Je jette un coup d'œil à la porte, me demandant si je peux m'éclipser, inaperçu. Mais quelque part entre regarder en arrière et essayer de se lever, le temps se dérègle – il va trop vite et je vais trop lentement. J'entends une porte claquer et je me rends compte que je suis seule avec le type qui m'a invité. Je ne comprends pas pourquoi tout le monde est soudainement parti. Il y avait du monde il y a une minute. Depuis combien de temps suis-je ici ?

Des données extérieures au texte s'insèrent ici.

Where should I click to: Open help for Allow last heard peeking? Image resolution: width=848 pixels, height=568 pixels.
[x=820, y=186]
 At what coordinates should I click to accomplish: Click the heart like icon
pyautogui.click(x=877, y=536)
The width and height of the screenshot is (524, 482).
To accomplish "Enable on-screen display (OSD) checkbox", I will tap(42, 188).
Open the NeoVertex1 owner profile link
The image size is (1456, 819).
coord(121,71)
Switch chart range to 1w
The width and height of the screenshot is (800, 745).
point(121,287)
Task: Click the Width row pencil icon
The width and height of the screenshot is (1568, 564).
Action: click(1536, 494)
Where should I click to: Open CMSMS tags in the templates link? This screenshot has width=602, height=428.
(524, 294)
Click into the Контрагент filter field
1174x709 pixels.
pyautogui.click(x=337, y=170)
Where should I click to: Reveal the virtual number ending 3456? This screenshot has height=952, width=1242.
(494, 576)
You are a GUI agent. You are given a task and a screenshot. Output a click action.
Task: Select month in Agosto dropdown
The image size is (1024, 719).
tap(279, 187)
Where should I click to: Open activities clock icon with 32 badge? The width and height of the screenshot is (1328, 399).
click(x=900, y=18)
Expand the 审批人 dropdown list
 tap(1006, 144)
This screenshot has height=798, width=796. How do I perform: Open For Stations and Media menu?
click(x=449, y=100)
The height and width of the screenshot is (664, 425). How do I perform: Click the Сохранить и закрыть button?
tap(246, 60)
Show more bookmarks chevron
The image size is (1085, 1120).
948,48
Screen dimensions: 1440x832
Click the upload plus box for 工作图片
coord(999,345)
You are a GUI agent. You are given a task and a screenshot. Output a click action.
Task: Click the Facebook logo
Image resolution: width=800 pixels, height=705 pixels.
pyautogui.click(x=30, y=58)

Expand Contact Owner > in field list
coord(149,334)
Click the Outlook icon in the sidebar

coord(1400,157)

Il semblait assez inoffensif, avec des boucles blondes et des yeux brumeux injectés de sang. Il avait un accent anglais. J'ai toujours été avide d'accent. Il se penche et scelle sa bouche sur la mienne, respirant une fumée douceâtre dans ma bouche. J'essaie de détourner la tête mais il la tient dans une étau. Je suis choqué. Je ne peux pas respirer. Ne peut pas bouger.

Il me pousse au sol et me cloue au sol. J'essaie de dire non mais ma voix est piégée quelque part en moi. Des cris résonnent dans mon crâne. Il soulève ma chemise et enfonce ses dents dans ma poitrine. Quand il tire sur mon jean et s'enfonce en moi, je trouve enfin ma voix.

"Non! Arrêter! S'il vous plaît, s'il vous plaît arrêtez. Non Non Non Non!"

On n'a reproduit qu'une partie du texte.